Maria is a total Mary Sue as well, or maybe rather a Maria Sue. She can make household repairs like removing the trap to her kitchen sink to fix a clog and hell's bells did her daughter put a doll's head in the sink? The mother's psychopathy has been passed on to her offspring.

Maria's kitchen sink doesn't have a garbage disposal, and there is something else about her domestic situation that seems a bit off. She ain't got no mans. But wait! There, in the background, out of focus, that clearly looks like a man.

But look at the composition. He is on one end of the porch, squeezed into a corner, and the kid is on the other side. The kid's mother is literally and figuratively between them, even elbowing him aside. This guy is clearly auditioning for the role of father figure, and failing.

If you've made it this far, congratulations, there is another ad for Rocket Mortgage that induces even more cringe.

This is "Sarah," and she is also "confident." Sarah is a fifth-grade teacher who builds combat robots and wears an empowering shirt with GIRLBOTS empoweringly emblazoned in a drippy monster-type font.

Why "GIRLBOTS," I wonder. Did New Line Cinema trademark that well-established term of female empowerment, "Fembots"?

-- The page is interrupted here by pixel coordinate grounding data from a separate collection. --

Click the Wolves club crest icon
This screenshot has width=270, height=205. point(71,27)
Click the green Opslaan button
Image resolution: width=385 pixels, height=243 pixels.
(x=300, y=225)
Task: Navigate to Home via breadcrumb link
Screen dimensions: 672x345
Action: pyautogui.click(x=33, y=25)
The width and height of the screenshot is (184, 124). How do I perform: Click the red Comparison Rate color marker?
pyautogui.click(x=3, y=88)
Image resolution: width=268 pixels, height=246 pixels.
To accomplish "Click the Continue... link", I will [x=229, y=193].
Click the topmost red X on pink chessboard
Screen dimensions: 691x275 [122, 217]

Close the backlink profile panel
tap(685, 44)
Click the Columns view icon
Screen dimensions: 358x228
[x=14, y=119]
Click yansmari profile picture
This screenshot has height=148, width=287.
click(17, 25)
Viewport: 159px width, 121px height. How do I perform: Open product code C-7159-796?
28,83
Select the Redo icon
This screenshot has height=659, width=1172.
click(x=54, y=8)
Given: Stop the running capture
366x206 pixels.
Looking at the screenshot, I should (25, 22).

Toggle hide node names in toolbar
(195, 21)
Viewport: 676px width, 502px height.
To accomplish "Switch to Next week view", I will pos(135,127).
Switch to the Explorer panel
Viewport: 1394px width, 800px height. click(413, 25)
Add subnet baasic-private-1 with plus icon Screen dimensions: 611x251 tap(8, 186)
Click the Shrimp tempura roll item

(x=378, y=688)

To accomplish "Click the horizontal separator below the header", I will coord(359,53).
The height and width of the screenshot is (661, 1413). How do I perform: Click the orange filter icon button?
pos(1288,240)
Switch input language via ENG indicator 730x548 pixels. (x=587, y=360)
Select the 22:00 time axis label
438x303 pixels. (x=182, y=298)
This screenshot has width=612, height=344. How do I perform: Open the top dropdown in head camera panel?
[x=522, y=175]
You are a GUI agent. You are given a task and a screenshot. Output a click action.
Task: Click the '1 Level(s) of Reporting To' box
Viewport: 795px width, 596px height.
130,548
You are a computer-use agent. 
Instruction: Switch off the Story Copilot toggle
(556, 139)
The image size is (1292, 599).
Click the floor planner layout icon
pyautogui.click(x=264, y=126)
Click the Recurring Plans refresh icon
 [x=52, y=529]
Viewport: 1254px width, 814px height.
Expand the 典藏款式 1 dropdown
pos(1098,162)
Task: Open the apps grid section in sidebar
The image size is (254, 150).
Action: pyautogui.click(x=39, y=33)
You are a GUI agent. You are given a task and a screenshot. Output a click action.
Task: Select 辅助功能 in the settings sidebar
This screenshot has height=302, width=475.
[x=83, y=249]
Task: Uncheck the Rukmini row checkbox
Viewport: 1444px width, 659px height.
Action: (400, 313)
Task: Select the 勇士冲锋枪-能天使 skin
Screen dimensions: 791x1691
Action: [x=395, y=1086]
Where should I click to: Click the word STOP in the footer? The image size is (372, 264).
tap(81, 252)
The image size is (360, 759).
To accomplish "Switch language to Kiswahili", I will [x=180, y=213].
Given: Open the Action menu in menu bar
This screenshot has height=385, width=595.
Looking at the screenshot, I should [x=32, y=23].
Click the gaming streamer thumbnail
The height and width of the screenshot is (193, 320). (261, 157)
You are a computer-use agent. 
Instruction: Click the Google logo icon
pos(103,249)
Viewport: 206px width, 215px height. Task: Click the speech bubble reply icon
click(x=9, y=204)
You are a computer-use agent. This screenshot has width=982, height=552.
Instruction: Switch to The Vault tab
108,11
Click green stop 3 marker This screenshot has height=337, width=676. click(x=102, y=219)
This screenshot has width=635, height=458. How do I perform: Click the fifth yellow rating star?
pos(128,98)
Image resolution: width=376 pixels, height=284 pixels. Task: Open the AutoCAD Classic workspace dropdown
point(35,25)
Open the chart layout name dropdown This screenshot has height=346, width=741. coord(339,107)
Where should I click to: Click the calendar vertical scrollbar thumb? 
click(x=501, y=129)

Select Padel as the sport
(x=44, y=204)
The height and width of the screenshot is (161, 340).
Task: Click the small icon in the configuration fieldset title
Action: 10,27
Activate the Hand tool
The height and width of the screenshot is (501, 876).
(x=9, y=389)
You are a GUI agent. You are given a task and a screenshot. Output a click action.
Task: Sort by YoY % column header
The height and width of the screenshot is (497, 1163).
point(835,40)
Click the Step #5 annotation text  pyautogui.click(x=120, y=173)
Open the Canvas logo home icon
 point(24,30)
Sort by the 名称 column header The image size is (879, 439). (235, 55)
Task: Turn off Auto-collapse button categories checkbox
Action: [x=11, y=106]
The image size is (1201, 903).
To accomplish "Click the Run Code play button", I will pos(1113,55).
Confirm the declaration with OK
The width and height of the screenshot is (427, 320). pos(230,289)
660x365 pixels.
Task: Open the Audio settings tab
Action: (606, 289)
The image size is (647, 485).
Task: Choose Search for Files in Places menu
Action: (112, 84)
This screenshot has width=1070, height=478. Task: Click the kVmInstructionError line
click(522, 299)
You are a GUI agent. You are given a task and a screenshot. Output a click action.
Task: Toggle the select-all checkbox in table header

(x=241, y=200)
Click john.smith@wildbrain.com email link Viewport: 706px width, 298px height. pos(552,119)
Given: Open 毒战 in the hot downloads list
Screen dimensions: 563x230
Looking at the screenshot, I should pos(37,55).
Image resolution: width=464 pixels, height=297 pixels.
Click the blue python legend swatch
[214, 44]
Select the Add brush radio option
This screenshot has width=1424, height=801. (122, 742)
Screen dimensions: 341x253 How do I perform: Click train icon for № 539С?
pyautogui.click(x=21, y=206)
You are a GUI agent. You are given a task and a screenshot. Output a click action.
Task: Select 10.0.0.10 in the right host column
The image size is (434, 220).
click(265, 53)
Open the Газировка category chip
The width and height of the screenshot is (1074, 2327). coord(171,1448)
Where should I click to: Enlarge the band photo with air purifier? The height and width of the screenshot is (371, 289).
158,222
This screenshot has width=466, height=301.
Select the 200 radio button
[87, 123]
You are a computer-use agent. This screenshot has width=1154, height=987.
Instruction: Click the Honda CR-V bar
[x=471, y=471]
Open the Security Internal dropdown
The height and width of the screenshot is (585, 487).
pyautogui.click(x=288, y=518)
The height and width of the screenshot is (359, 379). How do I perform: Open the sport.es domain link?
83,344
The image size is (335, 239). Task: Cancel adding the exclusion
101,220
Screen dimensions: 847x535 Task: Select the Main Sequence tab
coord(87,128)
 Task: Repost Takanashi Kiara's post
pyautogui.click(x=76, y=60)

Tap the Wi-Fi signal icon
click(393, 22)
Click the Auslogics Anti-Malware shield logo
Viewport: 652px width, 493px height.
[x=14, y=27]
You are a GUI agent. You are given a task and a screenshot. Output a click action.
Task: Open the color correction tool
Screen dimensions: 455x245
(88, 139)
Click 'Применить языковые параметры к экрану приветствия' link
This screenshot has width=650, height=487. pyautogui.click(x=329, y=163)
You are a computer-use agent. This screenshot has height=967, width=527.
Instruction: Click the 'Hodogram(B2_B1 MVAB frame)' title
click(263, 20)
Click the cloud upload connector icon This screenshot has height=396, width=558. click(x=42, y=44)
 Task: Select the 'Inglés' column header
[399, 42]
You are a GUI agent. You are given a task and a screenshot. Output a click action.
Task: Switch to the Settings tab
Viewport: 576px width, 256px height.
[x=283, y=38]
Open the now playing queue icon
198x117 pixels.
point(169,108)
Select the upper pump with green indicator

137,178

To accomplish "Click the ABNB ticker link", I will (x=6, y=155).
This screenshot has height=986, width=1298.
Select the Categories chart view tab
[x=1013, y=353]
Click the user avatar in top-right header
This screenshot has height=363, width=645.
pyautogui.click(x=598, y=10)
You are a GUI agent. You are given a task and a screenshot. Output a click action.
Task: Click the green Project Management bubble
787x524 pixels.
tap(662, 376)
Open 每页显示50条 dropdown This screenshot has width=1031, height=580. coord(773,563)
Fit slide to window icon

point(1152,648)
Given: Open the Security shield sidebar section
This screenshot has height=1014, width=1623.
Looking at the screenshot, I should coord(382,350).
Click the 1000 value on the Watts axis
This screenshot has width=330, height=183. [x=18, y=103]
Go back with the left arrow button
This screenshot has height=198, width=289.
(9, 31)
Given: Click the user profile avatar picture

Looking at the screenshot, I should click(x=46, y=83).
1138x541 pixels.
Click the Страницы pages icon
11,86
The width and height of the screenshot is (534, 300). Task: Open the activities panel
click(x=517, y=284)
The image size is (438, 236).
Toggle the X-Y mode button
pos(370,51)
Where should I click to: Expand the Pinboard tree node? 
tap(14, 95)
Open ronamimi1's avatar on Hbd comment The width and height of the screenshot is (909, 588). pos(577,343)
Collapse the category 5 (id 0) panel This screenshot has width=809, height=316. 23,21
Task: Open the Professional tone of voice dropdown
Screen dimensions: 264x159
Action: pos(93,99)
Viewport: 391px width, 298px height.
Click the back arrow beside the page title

Nevertheless, this is a very important milestone in advertising, because it is established scientism that if little girls do not see women doing STEM on television, they will become very discouraged and become psychologists.

Sarah's advertisement dispenses with the husband idea altogether, because it's established science that any woman who's that good at STEM was born with a male brain and is a lesbian.

Here, Sarah so doesn't need a man because she can program a lawnmower to keep her, ahem, lawn, nice and trimmed. Kind of makes you wonder what other motorized or battery-operated devices she programs in order to maintain her, ahem, other needs.

I can't wait for the next installment in the Rocket Mortgage series. I'm really hoping for a lesbian couple, and it would be neat if one of them was in a wheelchair.

At least Darrin was a good straight man.

Saturday, September 09, 2017

Wind River (2017)

Wind River, written and directed by Taylor Sheridan, is a multi-jurisdictional murder mystery set on an Indian reservation. U.S. Fish and Wildlife agent, Cory Lambert (Jeremy Renner), first appears onscreen in a white snowsuit, camouflaged to blend in with the wintry landscape. A pack of wolves is maneuvering to pick off a sheep from a grazing flock, and a concealed Lambert fires a round from his rifle, killing one wolf, and causing the rest to withdraw.

Two of Wind River's main themes are introduced in this scene. Lambert embodies the shepherd archetype, willing to protect sheep from wolves. This literal embodiment carries into a figurative one, as human beings are separated from their flock to perish.

We are also introduced to an implicit theme, that of camouflage and concealment.

In a subsequent scene, Lambert is called to investigate the killing of a steer, which he deduces is the work of a mountain lion and her cubs. "She's teaching them how to hunt. And she's teaching them on livestock," he tells his father-in-law, Crowheart.

The lions' tracks lead away from the steer carcas, to high up in the timber line, accessible only by snowmobile. The mountain passes around Park City, Utah stand in for the Wind River Indian Reservation in Wyoming.

While tracking the lions, Lambert encounters different tracks, the deep tracks made by a person running, and then sees crimson stains in the snow. The tracks and blood trail end in the body of a young woman, half-buried in the snow, her blue parka a bright contrast on the white snow field.

Lambert pulls out his radio and calls for emergency assistance in a flat voice, "I found a body on the Wind River Indian Reservation, I need emergency assistance." Renner's Lambert is emotionally composed throughout, but it is a cloak for emotions that are buried beneath the surface. Lambert looks at the ground while talking, or looks into the distance to compose his thoughts, and never betrays the pain he himself is still processing.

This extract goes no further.